WHAT IS REQUIRED -
Extend the first-person account of playing the clàrsach with a disability, beginning directly after its final sentence.

EXTRACT TO READ -
►
I started playing clàrsach around about the same time that I was becoming more aware of my CP and for a few years I let disability get in the way of my progress.  Dexterity and fine motor skills, useful for playing an instrument, are not my strong suits and I barely used my left hand when I first started playing.

Pursuing music at school gave me the kick up the bum I needed.  I am very lucky that I was never discouraged from studying music but when it got to exams, there were concerns around whether I would physically reach the standard in the available time. I smashed Nat 5. I smashed Higher. Advanced Higher? Walk in the park. 

The mere suggestion that my physical capabilities might prevent me from doing something was enough to make me determined that they wouldn’t.

I have never felt excluded in the traditional music scene because of my disability. On the whole, I have found it to be an extremely welcoming and understanding environment.  My biggest frustration with being disabled in terms of my musical life is not being able to transport my clàrsach myself.  When I moved to Edinburgh, I realised if I wanted to go to a session, I had to suck it up and message people I didn’t know to ask them to help me.  I feel very lucky to have never had a problem with this.  I have to trust people, some of whom I hardly know, with the most important material thing in my life and let them into my flat, late at night and often after drinking.  Thankfully, I have only ever had one bad experience in this regard, and I have found that most people are absolutely lovely! I am so grateful to anyone who has ever carried my clàrsach.

I have missed out on one music opportunity because of my disability.  A potential clàrsach pupil checked out my musician page on Facebook and after watching a video, she decided that there would be a communication problem.  I was upset but I respect her decision and understand that I might not be the right person for her.  This was the first time in my adult life that I was aware of someone making a judgment about me because of my disability and sadly it meant that I missed out on a teaching opportunity. 

I have been told that by playing the clàrsach I am inspirational.  I really appreciate the sentiment and am sure that it is meant it in the best possible way.  But there is a difference between someone being inspired by you and someone admiring or appreciating you.  Now, unless you have actively done something as a result of seeing me play, I am not your inspiration.  Feel free to admire me, appreciate that playing is physically harder for me, but ask yourself, have I inspired you?
◄
(Excerpt from the dataset)
►
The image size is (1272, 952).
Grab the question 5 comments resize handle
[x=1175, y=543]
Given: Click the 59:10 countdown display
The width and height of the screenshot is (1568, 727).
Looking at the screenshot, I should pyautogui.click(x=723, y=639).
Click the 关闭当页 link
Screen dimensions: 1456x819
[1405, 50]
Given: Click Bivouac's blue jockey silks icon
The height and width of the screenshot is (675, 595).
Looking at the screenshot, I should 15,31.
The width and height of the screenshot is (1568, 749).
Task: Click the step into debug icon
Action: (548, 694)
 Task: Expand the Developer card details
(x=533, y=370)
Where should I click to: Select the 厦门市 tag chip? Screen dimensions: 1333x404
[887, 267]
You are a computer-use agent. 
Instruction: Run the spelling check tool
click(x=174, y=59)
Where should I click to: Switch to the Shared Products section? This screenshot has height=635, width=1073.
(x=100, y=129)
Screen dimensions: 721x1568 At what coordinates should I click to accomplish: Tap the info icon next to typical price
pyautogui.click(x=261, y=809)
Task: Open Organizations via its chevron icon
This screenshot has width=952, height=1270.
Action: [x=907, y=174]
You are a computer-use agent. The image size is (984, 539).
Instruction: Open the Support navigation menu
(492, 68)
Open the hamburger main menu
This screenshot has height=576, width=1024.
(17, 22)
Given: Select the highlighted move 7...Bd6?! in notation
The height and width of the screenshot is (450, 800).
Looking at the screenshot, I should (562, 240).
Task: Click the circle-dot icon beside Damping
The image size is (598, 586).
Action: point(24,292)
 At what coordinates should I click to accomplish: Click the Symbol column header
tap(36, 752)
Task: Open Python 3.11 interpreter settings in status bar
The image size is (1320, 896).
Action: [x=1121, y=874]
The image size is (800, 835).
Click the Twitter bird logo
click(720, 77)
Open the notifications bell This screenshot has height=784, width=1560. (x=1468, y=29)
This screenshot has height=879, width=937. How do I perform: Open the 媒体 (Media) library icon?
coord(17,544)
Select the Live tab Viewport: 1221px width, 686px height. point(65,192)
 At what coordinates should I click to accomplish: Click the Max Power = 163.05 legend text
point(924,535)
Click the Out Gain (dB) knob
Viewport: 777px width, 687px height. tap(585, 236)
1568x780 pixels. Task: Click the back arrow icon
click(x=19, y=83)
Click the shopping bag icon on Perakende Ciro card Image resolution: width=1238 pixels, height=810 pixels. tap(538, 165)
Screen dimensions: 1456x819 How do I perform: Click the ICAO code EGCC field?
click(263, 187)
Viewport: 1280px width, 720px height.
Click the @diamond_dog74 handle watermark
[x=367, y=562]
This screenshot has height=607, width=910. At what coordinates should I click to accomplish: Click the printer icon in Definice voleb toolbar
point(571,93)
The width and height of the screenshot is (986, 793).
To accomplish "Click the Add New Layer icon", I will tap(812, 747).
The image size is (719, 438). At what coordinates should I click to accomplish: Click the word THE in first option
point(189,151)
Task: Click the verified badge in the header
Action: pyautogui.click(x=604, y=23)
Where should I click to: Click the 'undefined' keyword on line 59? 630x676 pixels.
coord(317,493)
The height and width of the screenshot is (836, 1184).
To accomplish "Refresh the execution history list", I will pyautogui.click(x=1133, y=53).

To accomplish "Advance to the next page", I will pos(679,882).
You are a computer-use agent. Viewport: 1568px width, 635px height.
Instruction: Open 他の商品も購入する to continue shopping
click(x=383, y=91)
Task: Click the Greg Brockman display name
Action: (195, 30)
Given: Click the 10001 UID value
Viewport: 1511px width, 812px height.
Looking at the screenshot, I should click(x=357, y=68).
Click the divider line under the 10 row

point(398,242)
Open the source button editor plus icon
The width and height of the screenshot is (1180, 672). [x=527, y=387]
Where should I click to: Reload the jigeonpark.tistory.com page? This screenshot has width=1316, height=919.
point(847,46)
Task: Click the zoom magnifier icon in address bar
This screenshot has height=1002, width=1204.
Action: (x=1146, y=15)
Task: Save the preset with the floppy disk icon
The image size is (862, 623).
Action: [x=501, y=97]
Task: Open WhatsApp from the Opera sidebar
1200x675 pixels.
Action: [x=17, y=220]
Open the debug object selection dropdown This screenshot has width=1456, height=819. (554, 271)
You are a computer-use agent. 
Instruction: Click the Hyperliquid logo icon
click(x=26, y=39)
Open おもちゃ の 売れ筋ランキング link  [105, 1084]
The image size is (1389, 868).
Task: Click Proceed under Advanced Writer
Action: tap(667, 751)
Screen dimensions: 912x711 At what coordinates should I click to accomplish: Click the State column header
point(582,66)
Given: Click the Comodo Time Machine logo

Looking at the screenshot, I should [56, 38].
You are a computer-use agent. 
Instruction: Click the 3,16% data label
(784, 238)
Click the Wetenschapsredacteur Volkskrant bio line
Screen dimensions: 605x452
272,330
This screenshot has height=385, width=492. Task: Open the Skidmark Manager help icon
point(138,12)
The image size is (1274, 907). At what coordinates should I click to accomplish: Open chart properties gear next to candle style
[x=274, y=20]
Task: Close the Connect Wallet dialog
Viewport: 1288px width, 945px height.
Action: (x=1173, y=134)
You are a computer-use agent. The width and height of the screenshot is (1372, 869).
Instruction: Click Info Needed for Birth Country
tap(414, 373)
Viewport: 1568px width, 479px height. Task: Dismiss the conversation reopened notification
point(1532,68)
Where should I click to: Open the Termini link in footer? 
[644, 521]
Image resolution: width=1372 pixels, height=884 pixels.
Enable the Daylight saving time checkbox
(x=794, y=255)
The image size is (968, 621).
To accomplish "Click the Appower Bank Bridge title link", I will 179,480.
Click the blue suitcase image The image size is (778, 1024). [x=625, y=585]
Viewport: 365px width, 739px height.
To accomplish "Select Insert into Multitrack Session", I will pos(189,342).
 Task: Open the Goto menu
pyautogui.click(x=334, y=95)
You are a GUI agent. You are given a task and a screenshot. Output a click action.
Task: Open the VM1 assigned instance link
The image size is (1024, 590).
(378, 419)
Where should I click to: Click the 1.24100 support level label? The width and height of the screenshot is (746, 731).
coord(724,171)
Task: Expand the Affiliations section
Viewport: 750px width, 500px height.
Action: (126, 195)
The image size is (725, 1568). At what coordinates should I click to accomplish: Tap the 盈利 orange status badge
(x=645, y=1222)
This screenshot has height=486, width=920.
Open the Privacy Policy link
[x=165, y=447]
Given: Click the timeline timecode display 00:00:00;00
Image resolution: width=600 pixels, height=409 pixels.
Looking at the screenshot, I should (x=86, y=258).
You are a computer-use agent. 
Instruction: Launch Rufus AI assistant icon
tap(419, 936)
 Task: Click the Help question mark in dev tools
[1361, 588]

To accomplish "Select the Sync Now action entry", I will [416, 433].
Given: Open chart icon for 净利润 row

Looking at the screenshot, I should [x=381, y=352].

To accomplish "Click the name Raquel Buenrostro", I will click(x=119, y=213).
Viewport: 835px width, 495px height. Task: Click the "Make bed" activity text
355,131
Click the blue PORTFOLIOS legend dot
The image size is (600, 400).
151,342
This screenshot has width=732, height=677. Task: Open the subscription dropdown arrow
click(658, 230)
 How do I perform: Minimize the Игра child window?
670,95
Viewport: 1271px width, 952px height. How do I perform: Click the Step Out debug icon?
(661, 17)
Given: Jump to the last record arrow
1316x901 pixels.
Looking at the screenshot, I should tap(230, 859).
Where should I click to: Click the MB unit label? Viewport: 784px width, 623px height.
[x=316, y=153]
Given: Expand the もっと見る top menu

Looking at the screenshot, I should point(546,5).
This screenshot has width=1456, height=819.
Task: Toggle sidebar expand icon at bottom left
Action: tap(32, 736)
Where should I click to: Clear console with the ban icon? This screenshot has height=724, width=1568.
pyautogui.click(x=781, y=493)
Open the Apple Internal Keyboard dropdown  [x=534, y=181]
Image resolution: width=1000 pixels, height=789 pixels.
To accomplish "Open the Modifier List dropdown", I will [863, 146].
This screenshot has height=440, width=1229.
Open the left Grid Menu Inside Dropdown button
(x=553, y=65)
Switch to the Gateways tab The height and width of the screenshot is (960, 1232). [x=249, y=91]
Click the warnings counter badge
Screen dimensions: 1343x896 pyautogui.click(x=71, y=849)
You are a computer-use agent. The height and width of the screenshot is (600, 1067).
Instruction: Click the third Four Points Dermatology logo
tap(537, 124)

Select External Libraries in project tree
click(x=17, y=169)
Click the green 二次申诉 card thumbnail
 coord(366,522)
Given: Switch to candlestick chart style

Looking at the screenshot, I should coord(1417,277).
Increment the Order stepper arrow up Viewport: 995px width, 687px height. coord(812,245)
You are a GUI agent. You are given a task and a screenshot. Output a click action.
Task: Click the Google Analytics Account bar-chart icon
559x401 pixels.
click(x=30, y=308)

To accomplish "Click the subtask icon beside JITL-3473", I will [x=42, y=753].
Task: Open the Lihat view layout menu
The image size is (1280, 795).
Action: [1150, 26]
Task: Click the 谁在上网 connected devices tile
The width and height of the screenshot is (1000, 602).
◄
FINAL ANSWER -
A wee girl and her mum came up to me after a small gig I played on my home turf in the Highlands to say how much they loved my playing.  A good while later I met them again, the mum said that, after coming to my gig, her daughter had decided to start clàrsach lessons and is now busking and gigging.   I felt overwhelmed that I had made such an impact on someone, especially after they had only seen me once.  I am humbled to have played a part in this girls’ musical journey. I suppose in this instance, I was an inspiration!

In 2017 I received an ‘Inspiration’ Award at Na Trads. While this award gave me immense bragging rights, I felt conflicted; was I being awarded for being a disabled person who plays the clàrsach? I had also recently busked my way to buying a clàrsach and that is probably the main reason I got the award; for being determined, both in raising money and in sticking with an instrument, despite facing more challenges than others. I was just confused as to why my disability had been mentioned at all.

The reason why I feel uncomfortable with being called an inspiration is because it is a word that is often misused by able-bodied people to describe disabled people.  Disabled people are put on a pedestal when an able-bodied person doing the same thing would just be ‘really good at what they do.’

I don’t mention my disability on my professional social media, I don’t think it is relevant.  Why should my disability have any sway on whether you want to hire me?  People don’t hire musicians based on their shoe size or their eye colour, why should being abled or disabled be any different?  In most of my experiences, it isn’t.  This doesn’t mean we can get complacent.  I am only just embarking on my professional musical career.  I am sure there will be many things to overcome along the way, some because of my disability, some because I am a woman, some physical and practical, some due to bias and judgement.  Whatever happens, I am delighted to be a part of the traditional music community and I am so excited to make lovely music with lovely people!

You can find Grace Stewart Skinner on Facebook and Instagram.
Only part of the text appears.